Problem details ->
Would you please return the lines of the entries below starting at the line that has "723x485 pixels." and ending at the line that has "Given: Select the", both included, exactly as they are?

[Saved data entries]
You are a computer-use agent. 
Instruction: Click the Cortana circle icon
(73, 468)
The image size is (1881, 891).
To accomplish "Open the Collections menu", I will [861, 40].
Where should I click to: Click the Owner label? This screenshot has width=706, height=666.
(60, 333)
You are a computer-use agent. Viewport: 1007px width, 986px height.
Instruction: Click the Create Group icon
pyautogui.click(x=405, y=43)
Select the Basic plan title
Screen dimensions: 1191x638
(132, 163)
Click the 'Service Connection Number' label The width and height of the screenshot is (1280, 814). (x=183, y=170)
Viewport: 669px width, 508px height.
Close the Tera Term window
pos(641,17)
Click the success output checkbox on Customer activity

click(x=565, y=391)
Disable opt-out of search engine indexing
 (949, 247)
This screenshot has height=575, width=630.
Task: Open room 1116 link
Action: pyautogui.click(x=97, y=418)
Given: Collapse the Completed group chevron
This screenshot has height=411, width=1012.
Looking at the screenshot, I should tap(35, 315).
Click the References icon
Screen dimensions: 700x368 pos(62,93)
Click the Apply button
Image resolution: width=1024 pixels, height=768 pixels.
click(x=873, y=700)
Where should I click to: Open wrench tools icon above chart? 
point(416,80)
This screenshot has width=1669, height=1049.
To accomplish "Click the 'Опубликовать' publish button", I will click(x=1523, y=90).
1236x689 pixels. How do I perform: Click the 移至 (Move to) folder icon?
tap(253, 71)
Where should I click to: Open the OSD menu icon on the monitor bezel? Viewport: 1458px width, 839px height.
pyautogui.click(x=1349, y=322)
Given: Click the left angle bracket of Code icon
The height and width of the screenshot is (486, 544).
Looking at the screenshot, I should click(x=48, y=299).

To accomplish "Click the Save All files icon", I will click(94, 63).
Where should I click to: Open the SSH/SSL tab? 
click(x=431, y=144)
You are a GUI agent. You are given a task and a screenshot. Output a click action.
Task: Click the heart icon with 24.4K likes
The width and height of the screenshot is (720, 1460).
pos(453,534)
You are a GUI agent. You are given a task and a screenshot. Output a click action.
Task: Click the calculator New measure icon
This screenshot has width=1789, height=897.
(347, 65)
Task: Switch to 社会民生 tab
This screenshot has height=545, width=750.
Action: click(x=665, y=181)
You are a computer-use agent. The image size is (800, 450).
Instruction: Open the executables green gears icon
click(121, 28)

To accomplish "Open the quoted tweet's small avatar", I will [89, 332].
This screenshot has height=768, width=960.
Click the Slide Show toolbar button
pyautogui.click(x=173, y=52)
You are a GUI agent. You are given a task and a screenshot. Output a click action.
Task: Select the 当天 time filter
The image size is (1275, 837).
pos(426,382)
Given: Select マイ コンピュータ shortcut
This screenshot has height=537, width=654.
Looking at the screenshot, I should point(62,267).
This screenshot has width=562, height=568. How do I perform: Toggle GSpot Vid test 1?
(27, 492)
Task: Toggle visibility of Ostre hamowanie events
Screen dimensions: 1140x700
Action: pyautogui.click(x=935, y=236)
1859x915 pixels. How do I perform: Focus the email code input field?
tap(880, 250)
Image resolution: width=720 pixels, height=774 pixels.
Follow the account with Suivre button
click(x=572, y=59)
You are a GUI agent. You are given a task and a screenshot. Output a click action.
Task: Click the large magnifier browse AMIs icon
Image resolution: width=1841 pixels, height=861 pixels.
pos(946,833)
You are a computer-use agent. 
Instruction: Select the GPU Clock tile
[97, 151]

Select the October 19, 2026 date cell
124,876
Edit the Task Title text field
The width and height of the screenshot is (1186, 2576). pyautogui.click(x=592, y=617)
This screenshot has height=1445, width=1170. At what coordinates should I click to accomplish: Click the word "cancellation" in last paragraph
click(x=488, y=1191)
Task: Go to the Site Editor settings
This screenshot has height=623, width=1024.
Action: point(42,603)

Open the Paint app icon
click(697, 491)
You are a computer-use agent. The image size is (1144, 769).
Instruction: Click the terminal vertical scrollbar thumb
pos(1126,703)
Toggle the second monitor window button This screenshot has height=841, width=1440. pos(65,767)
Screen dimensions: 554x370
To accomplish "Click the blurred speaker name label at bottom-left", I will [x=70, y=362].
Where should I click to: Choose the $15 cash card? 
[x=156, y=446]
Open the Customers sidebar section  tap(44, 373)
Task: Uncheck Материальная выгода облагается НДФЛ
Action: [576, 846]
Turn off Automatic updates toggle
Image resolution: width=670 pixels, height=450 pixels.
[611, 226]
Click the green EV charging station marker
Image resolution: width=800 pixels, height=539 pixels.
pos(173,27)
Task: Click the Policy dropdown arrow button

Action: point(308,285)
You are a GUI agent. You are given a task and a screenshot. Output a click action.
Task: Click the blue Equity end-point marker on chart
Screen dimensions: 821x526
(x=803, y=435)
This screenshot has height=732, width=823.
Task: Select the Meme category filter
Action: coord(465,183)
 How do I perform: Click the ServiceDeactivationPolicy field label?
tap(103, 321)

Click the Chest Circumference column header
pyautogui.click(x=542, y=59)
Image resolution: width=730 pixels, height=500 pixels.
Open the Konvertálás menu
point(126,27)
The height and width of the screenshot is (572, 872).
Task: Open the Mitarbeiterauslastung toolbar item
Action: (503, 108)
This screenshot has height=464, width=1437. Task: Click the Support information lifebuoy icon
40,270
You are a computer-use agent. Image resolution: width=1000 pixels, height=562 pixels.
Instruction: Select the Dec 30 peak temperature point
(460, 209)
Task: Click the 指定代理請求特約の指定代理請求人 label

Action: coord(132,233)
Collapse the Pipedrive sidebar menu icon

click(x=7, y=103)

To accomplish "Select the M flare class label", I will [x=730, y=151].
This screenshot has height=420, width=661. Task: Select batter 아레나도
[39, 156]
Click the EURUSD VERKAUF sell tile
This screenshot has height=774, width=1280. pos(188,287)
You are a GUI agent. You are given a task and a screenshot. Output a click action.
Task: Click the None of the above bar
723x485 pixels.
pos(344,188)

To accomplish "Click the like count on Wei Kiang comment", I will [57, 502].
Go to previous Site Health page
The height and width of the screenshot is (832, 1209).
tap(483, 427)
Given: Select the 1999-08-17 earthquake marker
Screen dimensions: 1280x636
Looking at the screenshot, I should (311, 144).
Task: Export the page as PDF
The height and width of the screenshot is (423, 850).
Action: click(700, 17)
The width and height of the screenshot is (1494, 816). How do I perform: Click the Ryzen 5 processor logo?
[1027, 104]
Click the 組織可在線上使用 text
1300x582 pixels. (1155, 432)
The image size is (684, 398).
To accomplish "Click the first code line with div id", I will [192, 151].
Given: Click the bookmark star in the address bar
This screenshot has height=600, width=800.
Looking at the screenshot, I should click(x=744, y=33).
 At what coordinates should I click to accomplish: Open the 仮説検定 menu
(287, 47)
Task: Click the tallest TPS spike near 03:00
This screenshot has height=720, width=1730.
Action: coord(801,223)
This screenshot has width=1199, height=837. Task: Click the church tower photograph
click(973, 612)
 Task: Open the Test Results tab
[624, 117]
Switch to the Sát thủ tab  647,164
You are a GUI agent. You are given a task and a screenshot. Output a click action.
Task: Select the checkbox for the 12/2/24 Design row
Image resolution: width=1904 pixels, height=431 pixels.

Solution for this task ->
723x485 pixels.
pos(344,188)

To accomplish "Click the like count on Wei Kiang comment", I will [57, 502].
Go to previous Site Health page
The height and width of the screenshot is (832, 1209).
tap(483, 427)
Given: Select the 1999-08-17 earthquake marker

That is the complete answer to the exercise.